The c.797 G>A (p.R266K) cystathionine β-synthase mutation causes homocystinuria by affecting protein stability

Abstract

Mutations in the cystathionine beta-synthase (CBS) gene are the cause of classical homocystinuria, the most common inborn error in sulfur metabolism. The c.797 G>A (p.R266K) mutation in CBS was originally described in several Norwegian pyridoxine responsive CBS deficient patients, and heterologous gene expression studies have shown that the protein has near wild-type levels of enzyme activity. Here, we characterize a transgenic mouse lacking endogenous Cbs and expressing p.R266K human CBS protein from a zinc inducible metallothionein promoter (Tg-R266K Cbs^-/- ). Unlike mice expressing other mutant CBS alleles, the Tg-R266K transgene is unable to efficiently rescue neonatal lethality of Cbs^-/- on a C57BL/6J background. On a C3H/HeJ background, zinc-induced Tg-R266K Cbs^-/- mice express CBS mRNA, but have very low levels of CBS protein and enzyme activity, resulting in extreme elevations in serum total homocysteine (tHcy). Treatment with pyridoxine did not have any appreciable effect on tHcy, indicating this allele is not pyridoxine responsive in mice. However, treatment with the proteasome inhibitor bortezomib resulted in an 97% reduction in tHcy and a 2381% increase in liver CBS activity. These studies show that the p.R266K mutation causes increased proteasomal degradation in vivo, and that treatments that stabilize the protein can be used to reverse its effect.

Keywords: CBS; bortezomib; homocysteine; methionine; pyridoxine.

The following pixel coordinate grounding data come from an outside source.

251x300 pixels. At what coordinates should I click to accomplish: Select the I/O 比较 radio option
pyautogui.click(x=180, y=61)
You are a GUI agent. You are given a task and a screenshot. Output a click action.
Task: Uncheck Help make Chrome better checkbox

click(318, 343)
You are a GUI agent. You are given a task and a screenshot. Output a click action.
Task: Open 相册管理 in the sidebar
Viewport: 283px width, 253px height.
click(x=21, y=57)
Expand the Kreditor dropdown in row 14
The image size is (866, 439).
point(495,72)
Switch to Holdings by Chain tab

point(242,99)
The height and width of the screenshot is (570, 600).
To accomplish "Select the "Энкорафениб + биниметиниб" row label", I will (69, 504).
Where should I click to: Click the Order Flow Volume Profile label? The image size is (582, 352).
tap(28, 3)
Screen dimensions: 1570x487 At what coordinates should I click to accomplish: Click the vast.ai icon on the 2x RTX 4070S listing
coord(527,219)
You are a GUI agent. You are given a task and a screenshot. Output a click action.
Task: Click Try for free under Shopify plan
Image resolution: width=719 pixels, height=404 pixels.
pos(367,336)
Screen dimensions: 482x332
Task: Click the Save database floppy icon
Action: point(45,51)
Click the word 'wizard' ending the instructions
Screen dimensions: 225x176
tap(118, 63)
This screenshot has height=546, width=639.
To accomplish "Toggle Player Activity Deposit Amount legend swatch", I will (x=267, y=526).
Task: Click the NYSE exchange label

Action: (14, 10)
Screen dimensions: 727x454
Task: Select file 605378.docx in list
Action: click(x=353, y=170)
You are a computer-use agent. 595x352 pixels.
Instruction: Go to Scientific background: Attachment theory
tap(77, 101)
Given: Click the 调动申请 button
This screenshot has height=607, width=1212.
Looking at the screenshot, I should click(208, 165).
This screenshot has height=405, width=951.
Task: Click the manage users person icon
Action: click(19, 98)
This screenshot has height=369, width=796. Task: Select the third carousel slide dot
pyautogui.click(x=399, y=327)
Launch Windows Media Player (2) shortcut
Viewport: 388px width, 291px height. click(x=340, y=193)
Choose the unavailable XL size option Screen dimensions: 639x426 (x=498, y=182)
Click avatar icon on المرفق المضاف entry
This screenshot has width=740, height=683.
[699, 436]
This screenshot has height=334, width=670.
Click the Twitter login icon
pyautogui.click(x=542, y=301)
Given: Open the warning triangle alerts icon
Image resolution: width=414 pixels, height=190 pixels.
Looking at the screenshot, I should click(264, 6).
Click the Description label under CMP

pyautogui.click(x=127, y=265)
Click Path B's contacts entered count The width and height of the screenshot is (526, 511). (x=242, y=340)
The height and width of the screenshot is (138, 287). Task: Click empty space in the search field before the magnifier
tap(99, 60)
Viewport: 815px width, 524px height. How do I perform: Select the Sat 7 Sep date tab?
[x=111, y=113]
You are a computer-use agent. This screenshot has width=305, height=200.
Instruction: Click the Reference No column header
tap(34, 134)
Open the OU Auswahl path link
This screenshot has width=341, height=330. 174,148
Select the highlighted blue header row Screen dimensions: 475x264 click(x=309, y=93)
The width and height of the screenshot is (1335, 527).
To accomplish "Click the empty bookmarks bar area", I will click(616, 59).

Figure 1. Characterization of Tg-R266K Cbs^−/− (C57BL/6J) mice

A: Pictures of 150 day old Tg-R266K Cbs^−/−, Tg⁻ Cbs^+/−, and Tg-I278T Cbs^−/− mice. B: Serum tHcy and methionine in controls (Cbs^+/+), Tg-R266K Cbs^−/−, and Tg-hCBS Cbs^−/− mice. All mice were on zinc water. Error bars show standard deviation (n=4 or 5). If letters above column are different, means are statistically significant as determined by post-hoc Tukey’s test. C: Liver CBS activity in the presence and absence of AdoMet (n=4). D: Western blot of CBS protein. All four lanes were on the same blot. At bottom is shown relative quantitation of protein (normalized to actin) and relative transcript levels as determined by qRT-PCR (normalized to actin).

Figure 2

Comparison of liver CBS expression, activity, and serum tHcy of Tg-R266K Cbs^−/− mice on C57BL/6J and C3H/HeJ backgrounds. Total Hcy in micromolar is shown below western. Bottom line shows units of CBS activity (nmoles cystathionine formed/mg total soluble liver protein/hr).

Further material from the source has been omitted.